▶ _Список заданий_:
1. Согласуются ли с отрывком утверждения (а), (б) и (в)? На каждое ответьте «да» или «нет» и приведите точной цитатой слова отрывка, которые это решают.
(а) После ухода мужчины рассказчик остаётся один.
(б) Мужчина уходит успокаивать жену и сына.
(в) Рассказчик считает поступок Виталия Калоева слишком радикальным.
2. Повторите дословно часть отрывка, начиная со слов «Ты ночами не» и продолжая до слов «качественное и надежное.» включительно.

▶ _Исходный отрывок_:
Ты ночами не спал, бегал ему за молоком и лекарствами от температуры. Создавал наилучшие условия, водил по секциям, устраивал в самую добротную школу к наиболее квалифицированным педагогам, мечтал и надеялся о достойной смене, а все твои старания перечеркнуты в один миг алчными сволочами, думающими только о наживе. Мне вспоминается Виталий Калоев, застреливший авиадиспетчера, виновного в гибели его родных, но это все-таки слишком радикально. Говорю слова прощания, мужчина удаляется успокаивать жену и младшую дочь. А я остаюсь один в полной растерянности. Уже назначают стрелочников, много версий и предположений. Самовольных следователей тоже предостаточно. Только это ничего уже не изменит. Сейчас важнее казаться, чем быть. Сейчас важнее сделать что-то бросающееся в глаза, а не качественное и надежное.

▶ _Набор записей_:
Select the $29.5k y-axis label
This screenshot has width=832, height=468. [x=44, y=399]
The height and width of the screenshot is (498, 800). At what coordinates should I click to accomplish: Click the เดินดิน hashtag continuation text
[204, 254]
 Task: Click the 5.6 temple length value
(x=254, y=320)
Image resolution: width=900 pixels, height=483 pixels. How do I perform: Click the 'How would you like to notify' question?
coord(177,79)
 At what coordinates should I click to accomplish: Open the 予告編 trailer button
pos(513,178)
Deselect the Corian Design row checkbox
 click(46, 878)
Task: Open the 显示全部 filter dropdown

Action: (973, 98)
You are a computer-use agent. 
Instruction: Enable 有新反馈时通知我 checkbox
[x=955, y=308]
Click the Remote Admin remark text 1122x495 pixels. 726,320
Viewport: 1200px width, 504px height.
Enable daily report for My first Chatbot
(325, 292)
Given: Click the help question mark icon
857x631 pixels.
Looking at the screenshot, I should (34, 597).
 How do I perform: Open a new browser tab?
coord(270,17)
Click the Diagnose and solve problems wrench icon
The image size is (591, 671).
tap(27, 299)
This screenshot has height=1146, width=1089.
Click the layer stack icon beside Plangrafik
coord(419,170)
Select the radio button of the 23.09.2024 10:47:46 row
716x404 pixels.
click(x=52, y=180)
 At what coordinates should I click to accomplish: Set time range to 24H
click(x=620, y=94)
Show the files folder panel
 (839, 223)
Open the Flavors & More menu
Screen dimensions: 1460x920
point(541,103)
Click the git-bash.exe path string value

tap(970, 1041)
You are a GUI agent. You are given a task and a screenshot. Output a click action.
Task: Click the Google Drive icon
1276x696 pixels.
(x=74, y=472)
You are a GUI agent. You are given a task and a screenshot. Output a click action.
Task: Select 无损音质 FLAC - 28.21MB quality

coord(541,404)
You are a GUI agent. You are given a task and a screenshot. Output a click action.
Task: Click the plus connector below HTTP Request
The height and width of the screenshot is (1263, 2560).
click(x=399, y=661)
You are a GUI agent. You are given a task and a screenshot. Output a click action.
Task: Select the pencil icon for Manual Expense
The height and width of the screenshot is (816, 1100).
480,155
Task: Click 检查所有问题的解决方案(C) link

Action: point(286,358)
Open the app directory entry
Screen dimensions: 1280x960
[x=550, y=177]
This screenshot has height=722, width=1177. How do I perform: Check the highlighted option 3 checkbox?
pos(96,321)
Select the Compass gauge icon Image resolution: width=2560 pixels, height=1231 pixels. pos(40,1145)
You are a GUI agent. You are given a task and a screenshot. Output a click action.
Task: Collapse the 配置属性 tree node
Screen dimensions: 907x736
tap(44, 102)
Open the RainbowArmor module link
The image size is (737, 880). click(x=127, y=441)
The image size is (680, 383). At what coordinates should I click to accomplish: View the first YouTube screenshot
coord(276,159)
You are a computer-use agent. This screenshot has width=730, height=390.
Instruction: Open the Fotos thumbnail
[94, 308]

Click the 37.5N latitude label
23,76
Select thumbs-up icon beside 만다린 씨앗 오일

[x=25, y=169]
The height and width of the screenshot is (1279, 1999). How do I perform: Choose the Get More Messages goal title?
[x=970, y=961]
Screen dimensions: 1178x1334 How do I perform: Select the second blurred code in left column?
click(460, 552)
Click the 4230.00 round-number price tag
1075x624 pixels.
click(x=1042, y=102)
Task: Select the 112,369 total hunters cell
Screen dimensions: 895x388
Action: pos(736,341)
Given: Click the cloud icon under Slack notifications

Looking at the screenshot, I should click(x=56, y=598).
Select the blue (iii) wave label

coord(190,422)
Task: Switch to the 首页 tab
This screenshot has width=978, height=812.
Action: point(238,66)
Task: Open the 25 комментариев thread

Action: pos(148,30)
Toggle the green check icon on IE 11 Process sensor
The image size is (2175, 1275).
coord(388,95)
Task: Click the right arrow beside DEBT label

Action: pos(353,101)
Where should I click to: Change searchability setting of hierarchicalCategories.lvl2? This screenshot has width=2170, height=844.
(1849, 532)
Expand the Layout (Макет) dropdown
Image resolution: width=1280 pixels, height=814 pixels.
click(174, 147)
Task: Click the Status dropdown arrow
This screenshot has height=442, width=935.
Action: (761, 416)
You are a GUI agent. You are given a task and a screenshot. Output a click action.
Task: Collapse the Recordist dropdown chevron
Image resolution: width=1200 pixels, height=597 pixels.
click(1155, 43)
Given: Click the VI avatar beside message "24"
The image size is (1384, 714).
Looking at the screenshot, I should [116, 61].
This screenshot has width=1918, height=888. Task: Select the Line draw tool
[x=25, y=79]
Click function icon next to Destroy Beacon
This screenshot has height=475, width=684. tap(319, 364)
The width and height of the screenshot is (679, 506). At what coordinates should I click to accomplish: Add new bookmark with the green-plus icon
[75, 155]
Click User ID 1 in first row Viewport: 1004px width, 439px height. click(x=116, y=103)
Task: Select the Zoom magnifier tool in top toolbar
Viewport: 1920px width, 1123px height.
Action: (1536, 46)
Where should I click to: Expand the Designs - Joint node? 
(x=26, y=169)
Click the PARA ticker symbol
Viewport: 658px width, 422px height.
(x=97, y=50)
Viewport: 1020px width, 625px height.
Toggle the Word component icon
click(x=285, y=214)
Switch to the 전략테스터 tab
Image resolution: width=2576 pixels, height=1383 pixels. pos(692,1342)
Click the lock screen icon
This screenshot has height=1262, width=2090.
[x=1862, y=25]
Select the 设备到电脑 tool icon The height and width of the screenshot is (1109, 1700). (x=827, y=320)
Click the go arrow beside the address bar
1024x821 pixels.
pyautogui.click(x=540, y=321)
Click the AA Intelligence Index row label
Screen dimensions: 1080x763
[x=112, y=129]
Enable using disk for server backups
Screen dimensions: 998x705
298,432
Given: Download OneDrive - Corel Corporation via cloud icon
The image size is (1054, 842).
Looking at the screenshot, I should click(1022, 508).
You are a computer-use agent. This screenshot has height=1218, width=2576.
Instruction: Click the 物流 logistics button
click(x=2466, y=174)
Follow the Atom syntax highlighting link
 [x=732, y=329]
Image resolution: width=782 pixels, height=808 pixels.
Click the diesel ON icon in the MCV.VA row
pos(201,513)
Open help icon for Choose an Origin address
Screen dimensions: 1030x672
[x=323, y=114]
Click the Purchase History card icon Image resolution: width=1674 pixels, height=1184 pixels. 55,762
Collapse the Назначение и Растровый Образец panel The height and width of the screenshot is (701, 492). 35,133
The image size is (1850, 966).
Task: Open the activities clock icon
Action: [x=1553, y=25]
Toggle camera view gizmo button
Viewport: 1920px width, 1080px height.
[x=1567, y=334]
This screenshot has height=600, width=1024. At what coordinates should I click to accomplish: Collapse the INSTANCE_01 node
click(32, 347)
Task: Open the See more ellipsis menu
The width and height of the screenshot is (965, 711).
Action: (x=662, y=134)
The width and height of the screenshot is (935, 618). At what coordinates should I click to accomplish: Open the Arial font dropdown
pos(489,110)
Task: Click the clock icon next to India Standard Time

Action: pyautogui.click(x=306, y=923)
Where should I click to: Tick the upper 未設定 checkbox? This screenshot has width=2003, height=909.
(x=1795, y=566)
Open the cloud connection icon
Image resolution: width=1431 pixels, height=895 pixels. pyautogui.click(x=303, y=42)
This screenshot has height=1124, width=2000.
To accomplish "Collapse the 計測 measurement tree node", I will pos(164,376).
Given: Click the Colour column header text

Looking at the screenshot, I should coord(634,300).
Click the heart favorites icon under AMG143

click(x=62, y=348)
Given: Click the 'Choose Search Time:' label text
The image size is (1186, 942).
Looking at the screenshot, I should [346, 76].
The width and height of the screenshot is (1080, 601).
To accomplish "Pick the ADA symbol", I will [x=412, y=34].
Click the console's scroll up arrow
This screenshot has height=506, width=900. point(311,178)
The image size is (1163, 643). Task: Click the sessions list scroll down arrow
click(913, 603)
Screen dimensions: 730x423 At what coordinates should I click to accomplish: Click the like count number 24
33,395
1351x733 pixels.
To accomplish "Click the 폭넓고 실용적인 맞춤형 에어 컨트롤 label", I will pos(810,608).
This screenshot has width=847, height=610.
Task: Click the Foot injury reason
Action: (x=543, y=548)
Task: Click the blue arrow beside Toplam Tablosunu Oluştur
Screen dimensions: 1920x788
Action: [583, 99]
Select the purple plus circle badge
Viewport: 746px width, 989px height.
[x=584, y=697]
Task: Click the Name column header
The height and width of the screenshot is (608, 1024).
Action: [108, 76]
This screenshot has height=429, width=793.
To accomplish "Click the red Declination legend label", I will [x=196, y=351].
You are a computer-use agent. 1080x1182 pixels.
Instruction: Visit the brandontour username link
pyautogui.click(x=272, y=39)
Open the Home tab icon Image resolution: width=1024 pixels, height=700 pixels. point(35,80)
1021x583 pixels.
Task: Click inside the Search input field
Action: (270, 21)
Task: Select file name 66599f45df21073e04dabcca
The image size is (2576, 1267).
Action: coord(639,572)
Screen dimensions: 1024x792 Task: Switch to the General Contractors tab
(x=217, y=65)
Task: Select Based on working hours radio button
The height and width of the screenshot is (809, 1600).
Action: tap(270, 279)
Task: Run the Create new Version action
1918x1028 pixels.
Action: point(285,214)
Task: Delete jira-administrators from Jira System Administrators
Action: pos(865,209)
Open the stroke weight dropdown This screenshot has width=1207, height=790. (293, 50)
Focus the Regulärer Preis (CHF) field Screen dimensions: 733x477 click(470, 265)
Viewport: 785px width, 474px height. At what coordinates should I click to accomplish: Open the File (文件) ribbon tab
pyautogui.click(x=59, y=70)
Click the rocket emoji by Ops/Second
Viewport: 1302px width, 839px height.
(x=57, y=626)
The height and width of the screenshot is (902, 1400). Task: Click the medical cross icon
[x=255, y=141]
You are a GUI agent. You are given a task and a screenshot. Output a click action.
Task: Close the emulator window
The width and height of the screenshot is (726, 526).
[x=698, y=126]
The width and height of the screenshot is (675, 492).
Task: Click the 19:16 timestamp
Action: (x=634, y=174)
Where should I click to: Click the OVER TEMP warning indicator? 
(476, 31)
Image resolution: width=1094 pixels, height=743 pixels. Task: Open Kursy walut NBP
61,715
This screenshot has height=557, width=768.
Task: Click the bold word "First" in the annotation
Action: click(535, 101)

▶ _Ответы к упражнению_:
1.
(а) Да: «А я остаюсь один в полной растерянности.»
(б) Нет: «мужчина удаляется успокаивать жену и младшую дочь.»
(в) Да: «но это все-таки слишком радикально.»

2.
Ты ночами не спал, бегал ему за молоком и лекарствами от температуры. Создавал наилучшие условия, водил по секциям, устраивал в самую добротную школу к наиболее квалифицированным педагогам, мечтал и надеялся о достойной смене, а все твои старания перечеркнуты в один миг алчными сволочами, думающими только о наживе. Мне вспоминается Виталий Калоев, застреливший авиадиспетчера, виновного в гибели его родных, но это все-таки слишком радикально. Говорю слова прощания, мужчина удаляется успокаивать жену и младшую дочь. А я остаюсь один в полной растерянности. Уже назначают стрелочников, много версий и предположений. Самовольных следователей тоже предостаточно. Только это ничего уже не изменит. Сейчас важнее казаться, чем быть. Сейчас важнее сделать что-то бросающееся в глаза, а не качественное и надежное.